Veterans who are enrolled in VA health care but do not qualify for any of the free dental care classes have a separate option: the VA Dental Insurance Program, known as VADIP. This is a purchased private insurance plan, not free VA care. Veterans pay the full monthly premium plus any copays associated with their chosen plan. VADIP offers coverage through Delta Dental and MetLife, with plans that generally include diagnostic, preventive, restorative, surgical, endodontic, and emergency services.
VADIP eligibility extends beyond the veteran to spouses and dependent children enrolled in CHAMPVA. Participation in VADIP does not affect a veteran’s eligibility for free VA dental care if they qualify under the classification system. The program was made permanent in September 2021 through the Department of Veterans Affairs Expiring Authorities Act.
In February 2026, the VA issued a request for proposals to select a new dental care administrator, aiming to build what it described as a “next generation network” of community care dental providers. The contract would cover a national network of licensed dental practitioners providing general and specialty care, preventive services, and pharmacy support.

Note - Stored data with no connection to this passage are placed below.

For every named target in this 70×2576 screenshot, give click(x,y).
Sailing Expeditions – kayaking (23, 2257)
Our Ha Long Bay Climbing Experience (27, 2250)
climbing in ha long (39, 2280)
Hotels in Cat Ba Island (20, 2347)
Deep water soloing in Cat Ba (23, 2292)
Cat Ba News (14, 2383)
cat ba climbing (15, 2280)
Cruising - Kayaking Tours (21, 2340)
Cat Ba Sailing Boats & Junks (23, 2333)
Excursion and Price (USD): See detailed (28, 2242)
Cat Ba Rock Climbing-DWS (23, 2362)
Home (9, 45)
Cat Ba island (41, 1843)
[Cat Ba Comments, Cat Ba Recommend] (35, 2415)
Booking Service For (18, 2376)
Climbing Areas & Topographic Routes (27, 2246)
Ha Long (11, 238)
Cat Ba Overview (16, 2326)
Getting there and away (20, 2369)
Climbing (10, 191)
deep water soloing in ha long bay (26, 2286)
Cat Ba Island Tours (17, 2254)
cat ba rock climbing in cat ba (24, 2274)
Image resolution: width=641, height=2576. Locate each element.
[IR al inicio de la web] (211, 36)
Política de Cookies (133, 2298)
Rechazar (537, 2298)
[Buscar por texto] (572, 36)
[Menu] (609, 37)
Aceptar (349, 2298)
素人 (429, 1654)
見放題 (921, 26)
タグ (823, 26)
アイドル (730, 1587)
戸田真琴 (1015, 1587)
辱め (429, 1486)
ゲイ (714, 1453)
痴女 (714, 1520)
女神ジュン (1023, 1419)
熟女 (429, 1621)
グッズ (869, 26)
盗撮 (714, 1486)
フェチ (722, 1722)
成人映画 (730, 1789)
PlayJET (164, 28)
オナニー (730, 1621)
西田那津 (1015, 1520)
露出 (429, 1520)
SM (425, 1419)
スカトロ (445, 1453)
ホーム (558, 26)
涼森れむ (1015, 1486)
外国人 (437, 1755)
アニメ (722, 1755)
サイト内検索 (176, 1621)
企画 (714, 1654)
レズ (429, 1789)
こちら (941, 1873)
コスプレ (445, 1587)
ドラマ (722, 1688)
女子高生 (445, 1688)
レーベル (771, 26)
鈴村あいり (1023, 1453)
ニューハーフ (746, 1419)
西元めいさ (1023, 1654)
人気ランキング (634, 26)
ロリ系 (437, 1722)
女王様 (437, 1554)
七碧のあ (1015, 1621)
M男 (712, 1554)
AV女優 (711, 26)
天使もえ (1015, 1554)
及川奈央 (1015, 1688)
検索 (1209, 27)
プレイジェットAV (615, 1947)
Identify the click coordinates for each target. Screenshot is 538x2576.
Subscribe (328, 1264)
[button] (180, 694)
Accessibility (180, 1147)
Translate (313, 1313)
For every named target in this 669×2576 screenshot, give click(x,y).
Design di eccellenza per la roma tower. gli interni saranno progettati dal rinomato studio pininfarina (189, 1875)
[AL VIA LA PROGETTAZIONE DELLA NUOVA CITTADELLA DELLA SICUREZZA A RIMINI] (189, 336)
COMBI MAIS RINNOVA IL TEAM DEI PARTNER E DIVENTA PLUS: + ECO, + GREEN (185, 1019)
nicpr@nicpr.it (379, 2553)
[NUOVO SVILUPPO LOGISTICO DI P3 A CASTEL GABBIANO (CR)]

VA Secretary Doug Collins said the contract was intended to “dramatically improve our ability to provide quality dental care to eligible Veterans.” As of mid-2026, the procurement remained listed as active on SAM.gov, with no vendor selection announced.
On the legislative front, the Dental Care for Veterans Act (H.R. 210), introduced by Rep. Julia Brownley of California, would make comprehensive, no-cost dental care available to all veterans enrolled in VA health care, phasing in expanded coverage over four years. The bill had 98 co-sponsors and the endorsement of major veterans’ organizations including the Veterans of Foreign Wars, the American Legion, and Paralyzed Veterans of America. The House Committee on Veterans’ Affairs held hearings on the bill on May 20, 2026, with the American Legion testifying in support. The Disabled American Veterans called for an additional $675 million in funding to hire providers and expand dental capacity at VA facilities to support such a transition. The bill had not advanced beyond the committee stage as of mid-2026.